Come già detto gli spot migliori per questa pesca sono le acque veloci, e nel praticare questa tecnica si ci rende conto di come molto spesso, acque che in superficie sembrano impossibili da affrontare per la loro velocità e portata, siano quasi calme immediatamente sotto, tanto che le nostre ninfe appaiono trasportate a rallentatore verso il fondo e impiegano molto più tempo di quanto non ci si aspetti a raggiungere il fine passata. Questa tecnica permette di sondare ogni sasso e ogni giro d’ acqua tanto che per affrontare bene un’ area di pesca di una decina di metri si impiega diverso tempo proprio perché dà la possibilità di setacciarla palmo a palmo.

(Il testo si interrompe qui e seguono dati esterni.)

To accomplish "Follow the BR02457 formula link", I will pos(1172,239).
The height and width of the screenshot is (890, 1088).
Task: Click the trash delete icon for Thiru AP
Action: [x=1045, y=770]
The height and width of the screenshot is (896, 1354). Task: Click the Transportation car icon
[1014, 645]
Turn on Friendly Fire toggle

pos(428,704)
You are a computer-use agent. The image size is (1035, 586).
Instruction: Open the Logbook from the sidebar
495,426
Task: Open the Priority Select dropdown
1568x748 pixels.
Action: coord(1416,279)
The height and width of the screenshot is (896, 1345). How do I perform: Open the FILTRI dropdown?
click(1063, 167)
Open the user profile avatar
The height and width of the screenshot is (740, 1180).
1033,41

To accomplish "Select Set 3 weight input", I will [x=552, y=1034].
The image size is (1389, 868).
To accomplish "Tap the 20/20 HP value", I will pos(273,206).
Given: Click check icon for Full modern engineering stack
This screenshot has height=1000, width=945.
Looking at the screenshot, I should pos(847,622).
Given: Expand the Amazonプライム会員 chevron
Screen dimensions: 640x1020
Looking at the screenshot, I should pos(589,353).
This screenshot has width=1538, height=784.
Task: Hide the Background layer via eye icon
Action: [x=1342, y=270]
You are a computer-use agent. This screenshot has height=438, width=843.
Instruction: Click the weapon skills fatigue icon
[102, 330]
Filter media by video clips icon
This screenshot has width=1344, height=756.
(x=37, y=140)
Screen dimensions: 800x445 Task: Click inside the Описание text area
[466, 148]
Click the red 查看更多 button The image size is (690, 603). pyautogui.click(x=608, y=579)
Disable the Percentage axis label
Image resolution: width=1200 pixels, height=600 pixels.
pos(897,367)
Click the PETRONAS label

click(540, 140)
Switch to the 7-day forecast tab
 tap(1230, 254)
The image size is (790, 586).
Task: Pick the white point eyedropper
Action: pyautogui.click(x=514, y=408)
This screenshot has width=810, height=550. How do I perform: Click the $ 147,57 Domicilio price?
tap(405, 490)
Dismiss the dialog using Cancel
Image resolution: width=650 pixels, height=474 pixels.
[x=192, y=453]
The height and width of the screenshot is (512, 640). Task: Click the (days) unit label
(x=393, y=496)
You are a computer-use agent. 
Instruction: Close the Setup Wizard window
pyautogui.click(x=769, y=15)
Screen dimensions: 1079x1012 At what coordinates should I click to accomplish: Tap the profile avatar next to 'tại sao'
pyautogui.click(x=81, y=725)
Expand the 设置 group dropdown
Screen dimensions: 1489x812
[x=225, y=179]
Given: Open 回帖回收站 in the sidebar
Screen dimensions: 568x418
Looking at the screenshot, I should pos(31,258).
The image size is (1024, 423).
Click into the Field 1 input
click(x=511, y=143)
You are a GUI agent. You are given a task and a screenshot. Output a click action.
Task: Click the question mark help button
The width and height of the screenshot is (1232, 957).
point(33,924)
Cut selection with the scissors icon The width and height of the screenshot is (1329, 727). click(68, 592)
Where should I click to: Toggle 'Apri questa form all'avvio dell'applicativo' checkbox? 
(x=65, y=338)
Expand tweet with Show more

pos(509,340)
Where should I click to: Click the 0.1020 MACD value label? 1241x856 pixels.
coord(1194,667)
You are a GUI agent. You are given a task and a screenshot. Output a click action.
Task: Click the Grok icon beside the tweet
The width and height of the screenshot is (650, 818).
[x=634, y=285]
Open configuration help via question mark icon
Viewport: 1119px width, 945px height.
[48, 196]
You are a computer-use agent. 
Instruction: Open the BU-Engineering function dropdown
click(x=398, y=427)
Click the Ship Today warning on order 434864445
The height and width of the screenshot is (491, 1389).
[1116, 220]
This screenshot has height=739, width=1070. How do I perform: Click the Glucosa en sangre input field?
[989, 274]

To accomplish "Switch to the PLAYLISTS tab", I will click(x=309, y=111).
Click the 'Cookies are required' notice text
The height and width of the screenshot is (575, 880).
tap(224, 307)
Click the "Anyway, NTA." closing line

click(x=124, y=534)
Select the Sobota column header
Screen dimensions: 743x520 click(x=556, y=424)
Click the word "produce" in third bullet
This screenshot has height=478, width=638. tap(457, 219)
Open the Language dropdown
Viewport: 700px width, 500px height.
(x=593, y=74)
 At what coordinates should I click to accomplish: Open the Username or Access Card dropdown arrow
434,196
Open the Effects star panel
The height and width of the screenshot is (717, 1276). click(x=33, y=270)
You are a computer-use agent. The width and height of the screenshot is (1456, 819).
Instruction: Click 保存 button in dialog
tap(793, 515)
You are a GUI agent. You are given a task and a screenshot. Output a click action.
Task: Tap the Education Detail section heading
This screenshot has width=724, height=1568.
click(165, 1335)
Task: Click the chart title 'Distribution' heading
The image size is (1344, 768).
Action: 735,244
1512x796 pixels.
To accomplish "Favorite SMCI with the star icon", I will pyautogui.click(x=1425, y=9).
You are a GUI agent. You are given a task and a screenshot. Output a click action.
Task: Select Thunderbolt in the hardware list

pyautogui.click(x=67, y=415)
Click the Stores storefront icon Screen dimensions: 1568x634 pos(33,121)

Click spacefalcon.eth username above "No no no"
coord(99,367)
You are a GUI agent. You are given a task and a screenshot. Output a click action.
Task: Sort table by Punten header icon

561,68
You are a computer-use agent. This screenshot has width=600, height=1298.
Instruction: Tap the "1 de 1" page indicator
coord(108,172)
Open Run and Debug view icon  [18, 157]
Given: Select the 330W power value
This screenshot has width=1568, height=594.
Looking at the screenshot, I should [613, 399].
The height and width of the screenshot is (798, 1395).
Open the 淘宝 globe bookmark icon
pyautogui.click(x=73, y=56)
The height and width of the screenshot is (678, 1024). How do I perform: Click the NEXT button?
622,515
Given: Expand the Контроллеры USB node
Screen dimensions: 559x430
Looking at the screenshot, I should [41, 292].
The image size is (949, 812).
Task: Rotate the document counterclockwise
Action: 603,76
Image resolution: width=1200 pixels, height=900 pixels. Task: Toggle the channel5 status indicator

Poniamo ad esempio di trovarci dinnanzi ad un correntone largo una decina di metri. Per prima cosa andremo a sondare la parte più vicina a noi, cioè il sottoriva, allungandoci con il braccio alto e teso in avanti sempre per mantenere la giusta tensione, poi man mano che vogliamo progredire con lanci sempre più in là, anziché allungare la coda è meglio fare un passo in avanti e avvicinarsi. Un passo una passata, un altro passo un’altra passata e così via fino a raggiungere il cuore della corrente e lanciare oltre (vedi foto). Ovviamente non lasciate mai che la vostra sicurezza personale prevalga sulla voglia di fare un lancio in più. Una volta raggiunto un punto dove è meglio non proseguire oltre, tornate a riva e ricominciate il tutto in un nuovo spot.
La ferrata deve essere repentina e senza indugi, sarà solo la pratica a migliorare la sensibilità della mano tanto da poter distinguere chiaramente quando l’esca sarà stata sfiorata da un masso del fondo e quando invece sarà stata agguantata delicatamente da una bella trota.
Personalmente, soprattutto a chi è agli inizi con questa tecnica, consiglio di ferrare sempre ad ogni minimo appesantimento avvertito sul terminale. Spesso puliremo il fondale da rametti, alghe e quant’ altro ma non rischieremo mai di perdere un pesce che magari ha mangiato furbescamente la nostra ninfa e ha sputato in tutta fretta il boccone infausto.